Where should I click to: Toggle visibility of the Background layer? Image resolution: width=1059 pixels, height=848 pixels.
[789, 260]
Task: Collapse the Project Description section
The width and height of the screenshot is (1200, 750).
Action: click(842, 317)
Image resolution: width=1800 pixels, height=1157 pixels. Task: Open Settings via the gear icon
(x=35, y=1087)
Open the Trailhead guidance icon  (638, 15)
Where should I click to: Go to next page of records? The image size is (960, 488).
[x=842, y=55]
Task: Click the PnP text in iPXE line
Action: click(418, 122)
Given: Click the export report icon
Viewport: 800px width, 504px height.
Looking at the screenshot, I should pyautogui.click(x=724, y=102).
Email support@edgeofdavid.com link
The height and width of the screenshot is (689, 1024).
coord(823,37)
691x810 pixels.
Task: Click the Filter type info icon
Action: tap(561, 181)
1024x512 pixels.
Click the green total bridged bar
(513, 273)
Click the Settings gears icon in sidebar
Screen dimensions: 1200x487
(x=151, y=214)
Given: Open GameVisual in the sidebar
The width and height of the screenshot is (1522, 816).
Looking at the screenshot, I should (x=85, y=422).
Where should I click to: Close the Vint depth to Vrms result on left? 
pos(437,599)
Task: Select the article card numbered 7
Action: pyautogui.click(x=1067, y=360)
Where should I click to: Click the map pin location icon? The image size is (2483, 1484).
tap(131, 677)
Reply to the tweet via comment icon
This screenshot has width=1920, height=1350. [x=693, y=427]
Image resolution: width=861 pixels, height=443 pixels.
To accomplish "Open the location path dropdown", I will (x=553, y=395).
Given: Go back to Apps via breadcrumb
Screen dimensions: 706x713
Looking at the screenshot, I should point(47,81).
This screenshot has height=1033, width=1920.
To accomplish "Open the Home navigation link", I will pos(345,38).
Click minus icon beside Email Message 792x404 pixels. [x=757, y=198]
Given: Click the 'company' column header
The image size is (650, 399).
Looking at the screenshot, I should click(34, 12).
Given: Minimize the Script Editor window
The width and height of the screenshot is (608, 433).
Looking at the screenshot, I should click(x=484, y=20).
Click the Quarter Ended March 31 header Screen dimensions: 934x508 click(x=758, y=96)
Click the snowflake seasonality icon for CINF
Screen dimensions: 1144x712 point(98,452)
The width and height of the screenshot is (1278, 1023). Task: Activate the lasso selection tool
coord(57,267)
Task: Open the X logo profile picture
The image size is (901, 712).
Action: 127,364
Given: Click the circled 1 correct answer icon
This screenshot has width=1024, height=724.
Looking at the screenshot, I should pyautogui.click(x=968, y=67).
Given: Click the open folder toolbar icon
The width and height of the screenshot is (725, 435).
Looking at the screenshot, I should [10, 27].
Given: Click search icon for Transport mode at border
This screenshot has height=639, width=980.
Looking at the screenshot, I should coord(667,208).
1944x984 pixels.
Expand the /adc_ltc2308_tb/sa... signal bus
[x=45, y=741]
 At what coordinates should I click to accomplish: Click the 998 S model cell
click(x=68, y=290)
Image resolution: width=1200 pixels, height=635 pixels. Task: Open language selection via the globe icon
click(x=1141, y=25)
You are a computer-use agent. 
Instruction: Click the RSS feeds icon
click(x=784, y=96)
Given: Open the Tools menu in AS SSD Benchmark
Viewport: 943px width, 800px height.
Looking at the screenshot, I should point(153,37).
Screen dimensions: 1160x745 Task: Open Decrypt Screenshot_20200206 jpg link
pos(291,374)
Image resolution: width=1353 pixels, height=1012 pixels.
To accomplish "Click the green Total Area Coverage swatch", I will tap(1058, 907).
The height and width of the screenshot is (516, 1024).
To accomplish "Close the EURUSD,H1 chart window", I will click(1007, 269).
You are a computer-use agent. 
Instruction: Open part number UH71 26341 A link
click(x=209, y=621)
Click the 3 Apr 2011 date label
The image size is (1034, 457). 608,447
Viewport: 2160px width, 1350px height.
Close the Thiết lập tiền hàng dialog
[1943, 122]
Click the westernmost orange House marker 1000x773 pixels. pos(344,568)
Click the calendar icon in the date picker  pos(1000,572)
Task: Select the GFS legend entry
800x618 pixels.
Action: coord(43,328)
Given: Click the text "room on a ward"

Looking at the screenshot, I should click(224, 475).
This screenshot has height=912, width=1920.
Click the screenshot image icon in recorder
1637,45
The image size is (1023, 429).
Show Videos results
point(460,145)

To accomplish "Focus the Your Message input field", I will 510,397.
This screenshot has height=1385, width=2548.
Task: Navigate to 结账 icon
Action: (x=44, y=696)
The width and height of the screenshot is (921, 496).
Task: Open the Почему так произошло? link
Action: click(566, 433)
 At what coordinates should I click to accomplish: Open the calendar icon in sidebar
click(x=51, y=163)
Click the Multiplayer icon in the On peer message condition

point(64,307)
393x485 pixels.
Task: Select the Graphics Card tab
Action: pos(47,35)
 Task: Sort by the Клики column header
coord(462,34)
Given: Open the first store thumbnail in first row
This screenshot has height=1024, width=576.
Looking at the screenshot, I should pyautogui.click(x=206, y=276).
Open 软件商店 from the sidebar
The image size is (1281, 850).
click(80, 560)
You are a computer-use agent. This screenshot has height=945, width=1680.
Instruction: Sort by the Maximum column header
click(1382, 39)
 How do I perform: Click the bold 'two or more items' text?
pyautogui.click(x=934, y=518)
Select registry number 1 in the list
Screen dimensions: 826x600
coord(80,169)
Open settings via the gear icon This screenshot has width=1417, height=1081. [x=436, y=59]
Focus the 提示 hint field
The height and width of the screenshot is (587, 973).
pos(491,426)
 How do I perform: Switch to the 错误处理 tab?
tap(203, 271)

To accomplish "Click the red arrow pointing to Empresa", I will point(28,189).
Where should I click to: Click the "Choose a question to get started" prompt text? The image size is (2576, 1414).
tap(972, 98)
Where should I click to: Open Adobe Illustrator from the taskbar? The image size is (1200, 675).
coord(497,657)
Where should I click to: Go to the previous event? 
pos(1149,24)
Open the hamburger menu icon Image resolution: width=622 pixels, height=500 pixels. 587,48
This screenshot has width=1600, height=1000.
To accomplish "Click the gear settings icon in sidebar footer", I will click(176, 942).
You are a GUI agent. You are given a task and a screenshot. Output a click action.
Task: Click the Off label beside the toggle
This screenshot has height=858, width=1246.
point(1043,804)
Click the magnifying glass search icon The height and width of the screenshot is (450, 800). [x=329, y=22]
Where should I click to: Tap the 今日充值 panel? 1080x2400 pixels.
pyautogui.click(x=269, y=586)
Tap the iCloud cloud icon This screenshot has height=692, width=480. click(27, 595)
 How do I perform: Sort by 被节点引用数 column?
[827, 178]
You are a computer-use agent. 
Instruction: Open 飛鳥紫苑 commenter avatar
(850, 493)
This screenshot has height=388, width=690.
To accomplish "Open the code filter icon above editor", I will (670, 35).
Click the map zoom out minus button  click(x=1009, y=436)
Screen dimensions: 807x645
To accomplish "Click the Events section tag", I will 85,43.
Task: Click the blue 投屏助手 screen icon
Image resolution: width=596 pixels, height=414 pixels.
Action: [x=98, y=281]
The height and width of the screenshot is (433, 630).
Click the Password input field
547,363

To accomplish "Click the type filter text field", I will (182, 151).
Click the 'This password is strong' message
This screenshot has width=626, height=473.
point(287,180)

■ ■ ■ ■

- Required action: What you give back should be only the lines of the records above, starting at the line with "This screenshot has width=1600, height=1000." and ending at the line with "The height and width of the screenshot is (433, 630).", restated word for word.

- Response below:
This screenshot has width=1600, height=1000.
To accomplish "Click the gear settings icon in sidebar footer", I will click(176, 942).
You are a GUI agent. You are given a task and a screenshot. Output a click action.
Task: Click the Off label beside the toggle
This screenshot has height=858, width=1246.
point(1043,804)
Click the magnifying glass search icon The height and width of the screenshot is (450, 800). [x=329, y=22]
Where should I click to: Tap the 今日充值 panel? 1080x2400 pixels.
pyautogui.click(x=269, y=586)
Tap the iCloud cloud icon This screenshot has height=692, width=480. click(27, 595)
 How do I perform: Sort by 被节点引用数 column?
[827, 178]
You are a computer-use agent. 
Instruction: Open 飛鳥紫苑 commenter avatar
(850, 493)
This screenshot has height=388, width=690.
To accomplish "Open the code filter icon above editor", I will (670, 35).
Click the map zoom out minus button  click(x=1009, y=436)
Screen dimensions: 807x645
To accomplish "Click the Events section tag", I will 85,43.
Task: Click the blue 投屏助手 screen icon
Image resolution: width=596 pixels, height=414 pixels.
Action: [x=98, y=281]
The height and width of the screenshot is (433, 630).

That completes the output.